Мишке шинель неожиданно пошла. В шинели нараспашку, с оборванными пуговицами и русыми вихрами он стал похож на белогвардейского корнета, которого ведут на расстрел. Так я ему и сказала. Мишка в ответ отдал честь на белогвардейский манер и принялся стаскивать шинель.
Вдруг его движения замедлились, а затем он и вовсе замер, наполовину вытащив руку из рукава.
— Застрял? Помочь? — заботливо спросила Машка.
Мишка отступил на шаг и глухим голосом сказал:
— Тихо.
Мы застыли, глядя на него с изумлением. Мишка сунул руку обратно в рукав. Он стоял, низко наклонив голову, и как будто к чему-то прислушивался.
— Что слу…
— Тихо, — едва слышно повторил он. — Я слышу голос.
Я увидела, что его лицо заблестело от пота, и мне внезапно стало жутко. Кажется, то же самое испытывала Машка.
— Внизу кто-то есть? — шепотом спросила она.

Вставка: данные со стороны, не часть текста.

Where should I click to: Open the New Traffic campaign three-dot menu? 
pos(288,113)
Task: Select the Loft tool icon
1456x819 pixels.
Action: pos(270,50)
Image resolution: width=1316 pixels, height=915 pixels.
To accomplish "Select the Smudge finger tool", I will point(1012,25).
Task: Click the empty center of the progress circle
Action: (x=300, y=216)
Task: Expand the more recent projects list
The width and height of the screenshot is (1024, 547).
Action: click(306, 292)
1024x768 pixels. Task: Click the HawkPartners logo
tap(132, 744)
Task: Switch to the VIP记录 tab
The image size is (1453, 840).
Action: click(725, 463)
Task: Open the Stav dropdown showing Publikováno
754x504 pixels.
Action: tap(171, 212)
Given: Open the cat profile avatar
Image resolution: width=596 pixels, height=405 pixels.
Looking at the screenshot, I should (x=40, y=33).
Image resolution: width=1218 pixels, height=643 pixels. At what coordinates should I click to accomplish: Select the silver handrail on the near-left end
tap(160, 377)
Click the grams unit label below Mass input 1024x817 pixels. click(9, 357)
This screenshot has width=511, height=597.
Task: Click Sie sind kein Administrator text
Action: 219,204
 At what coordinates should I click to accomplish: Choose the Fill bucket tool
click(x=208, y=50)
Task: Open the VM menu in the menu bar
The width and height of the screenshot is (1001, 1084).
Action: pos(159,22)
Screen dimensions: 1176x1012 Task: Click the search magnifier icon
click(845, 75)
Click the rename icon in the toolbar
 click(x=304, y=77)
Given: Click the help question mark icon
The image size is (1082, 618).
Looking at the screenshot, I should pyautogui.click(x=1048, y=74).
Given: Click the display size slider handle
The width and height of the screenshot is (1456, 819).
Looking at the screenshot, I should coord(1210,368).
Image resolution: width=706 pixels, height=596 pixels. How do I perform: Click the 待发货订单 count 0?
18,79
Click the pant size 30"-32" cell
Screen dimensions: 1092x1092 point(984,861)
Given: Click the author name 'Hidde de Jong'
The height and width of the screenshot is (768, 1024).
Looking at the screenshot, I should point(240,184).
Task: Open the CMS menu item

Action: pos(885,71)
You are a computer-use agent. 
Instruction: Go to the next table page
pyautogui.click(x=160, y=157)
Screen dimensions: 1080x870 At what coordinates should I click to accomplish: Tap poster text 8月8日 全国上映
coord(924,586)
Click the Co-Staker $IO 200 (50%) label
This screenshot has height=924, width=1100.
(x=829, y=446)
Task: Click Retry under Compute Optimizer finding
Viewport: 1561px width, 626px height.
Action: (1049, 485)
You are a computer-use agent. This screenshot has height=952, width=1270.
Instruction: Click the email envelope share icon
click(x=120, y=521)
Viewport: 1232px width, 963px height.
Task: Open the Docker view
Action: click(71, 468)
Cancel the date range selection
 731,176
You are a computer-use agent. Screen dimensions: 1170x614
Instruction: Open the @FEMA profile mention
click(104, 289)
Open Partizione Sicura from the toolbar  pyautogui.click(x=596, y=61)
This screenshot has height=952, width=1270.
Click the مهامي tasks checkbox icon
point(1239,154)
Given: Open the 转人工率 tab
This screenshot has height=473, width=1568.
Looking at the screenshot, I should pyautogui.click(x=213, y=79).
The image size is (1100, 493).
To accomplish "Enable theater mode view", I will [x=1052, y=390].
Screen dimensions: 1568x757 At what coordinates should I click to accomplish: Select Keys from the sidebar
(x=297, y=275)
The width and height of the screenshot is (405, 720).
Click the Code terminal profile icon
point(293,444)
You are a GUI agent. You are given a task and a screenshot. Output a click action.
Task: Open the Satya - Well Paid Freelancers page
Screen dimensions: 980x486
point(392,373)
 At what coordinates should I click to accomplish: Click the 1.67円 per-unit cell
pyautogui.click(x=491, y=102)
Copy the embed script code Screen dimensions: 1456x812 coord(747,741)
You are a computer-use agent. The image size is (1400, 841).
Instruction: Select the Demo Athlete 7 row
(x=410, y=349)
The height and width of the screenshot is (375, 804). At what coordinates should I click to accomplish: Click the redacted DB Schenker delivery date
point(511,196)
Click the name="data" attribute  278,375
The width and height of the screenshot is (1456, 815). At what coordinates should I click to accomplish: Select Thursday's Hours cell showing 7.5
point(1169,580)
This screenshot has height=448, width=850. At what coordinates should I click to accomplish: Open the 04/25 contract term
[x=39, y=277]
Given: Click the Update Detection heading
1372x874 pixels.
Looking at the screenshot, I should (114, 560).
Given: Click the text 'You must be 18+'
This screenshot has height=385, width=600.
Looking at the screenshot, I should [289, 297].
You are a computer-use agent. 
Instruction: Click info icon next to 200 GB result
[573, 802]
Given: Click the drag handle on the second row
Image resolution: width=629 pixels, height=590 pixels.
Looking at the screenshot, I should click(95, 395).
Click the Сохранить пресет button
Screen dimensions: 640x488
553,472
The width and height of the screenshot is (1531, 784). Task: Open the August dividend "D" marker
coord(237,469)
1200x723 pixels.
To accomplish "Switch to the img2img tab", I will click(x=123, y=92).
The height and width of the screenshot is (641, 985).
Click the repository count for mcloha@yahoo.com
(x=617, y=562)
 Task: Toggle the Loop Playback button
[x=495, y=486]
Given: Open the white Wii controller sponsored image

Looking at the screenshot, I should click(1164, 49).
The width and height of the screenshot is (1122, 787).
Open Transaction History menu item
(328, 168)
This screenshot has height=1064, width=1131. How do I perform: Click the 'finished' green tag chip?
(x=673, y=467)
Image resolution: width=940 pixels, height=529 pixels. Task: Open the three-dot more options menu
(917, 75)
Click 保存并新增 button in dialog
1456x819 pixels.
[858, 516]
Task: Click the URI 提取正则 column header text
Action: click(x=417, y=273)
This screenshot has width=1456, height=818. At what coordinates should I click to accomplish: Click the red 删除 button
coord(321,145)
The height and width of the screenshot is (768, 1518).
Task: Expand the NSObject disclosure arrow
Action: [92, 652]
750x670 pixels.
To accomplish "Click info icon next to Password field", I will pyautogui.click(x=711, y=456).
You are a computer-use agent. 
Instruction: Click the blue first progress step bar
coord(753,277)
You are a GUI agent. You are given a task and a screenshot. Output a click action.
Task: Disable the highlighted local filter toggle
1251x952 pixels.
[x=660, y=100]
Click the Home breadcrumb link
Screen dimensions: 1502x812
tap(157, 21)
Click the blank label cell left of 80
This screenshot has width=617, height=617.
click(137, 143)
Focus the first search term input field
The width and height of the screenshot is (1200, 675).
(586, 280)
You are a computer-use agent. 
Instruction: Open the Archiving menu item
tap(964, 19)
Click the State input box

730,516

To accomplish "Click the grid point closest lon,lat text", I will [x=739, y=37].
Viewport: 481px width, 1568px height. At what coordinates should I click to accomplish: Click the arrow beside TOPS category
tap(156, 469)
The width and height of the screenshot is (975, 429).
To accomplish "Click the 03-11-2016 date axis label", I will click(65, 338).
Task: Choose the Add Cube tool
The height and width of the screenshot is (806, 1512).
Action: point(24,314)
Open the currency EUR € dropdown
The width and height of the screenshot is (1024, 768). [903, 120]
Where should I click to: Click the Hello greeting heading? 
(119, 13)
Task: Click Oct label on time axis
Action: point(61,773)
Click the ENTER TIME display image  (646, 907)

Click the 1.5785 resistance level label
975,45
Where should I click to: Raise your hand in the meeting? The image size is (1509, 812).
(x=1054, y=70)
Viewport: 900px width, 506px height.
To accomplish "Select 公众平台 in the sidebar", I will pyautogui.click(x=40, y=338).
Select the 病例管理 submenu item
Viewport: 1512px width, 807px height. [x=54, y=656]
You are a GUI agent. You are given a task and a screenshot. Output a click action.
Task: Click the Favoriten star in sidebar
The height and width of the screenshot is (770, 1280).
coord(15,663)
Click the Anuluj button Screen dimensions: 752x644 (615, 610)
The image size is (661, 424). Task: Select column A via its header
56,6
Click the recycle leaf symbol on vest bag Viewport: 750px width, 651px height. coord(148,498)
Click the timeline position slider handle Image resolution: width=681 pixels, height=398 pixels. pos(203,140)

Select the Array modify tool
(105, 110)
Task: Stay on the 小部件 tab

Мишка качнул головой, продолжая молчать. Мы тоже замерли, стараясь даже не дышать. В доме было так тихо, что я слышала, как внизу в комнате тикают часы. Машка беспокойно шевельнулась:
— В чем дело-то?
Мишка вздохнул, поднял голову, страдальчески сморщился и сказал:
— Я здесь уже был.
— В смысле?
— Ну, здесь. — Он обвел рукой комнату.
— Конечно, был! Это же твой дом, — нетерпеливо ответила Машка.
— Ну и что?!
— Не, он не это имеет в виду, — волнуясь, возразила я. Казалось, я понимаю, что с ним происходит. — У тебя дежа вю, да? Кажется, будто ты был тут раньше, когда тебя тут быть не могло…
— Только вот в чем штука, — морщась, продолжал Мишка. На мои слова он не отреагировал и вел себя так, как будто я ничего не говорила. — Помню, как отсюда уезжал, но не помню, как вернулся.
— Куда уезжал?
— В Москву, — сказал Мишка, поворачивая голову из стороны в сторону. — Ну здесь и грязь! Куда мамаша смотрит…
До меня начало доходить. Я вцепилась Машке руку, с ужасом гадая, чем все это кончится.
— Да ты отродясь не был в Москве, — возмутилась Машка. — А значит, и вернуться оттуда не мог.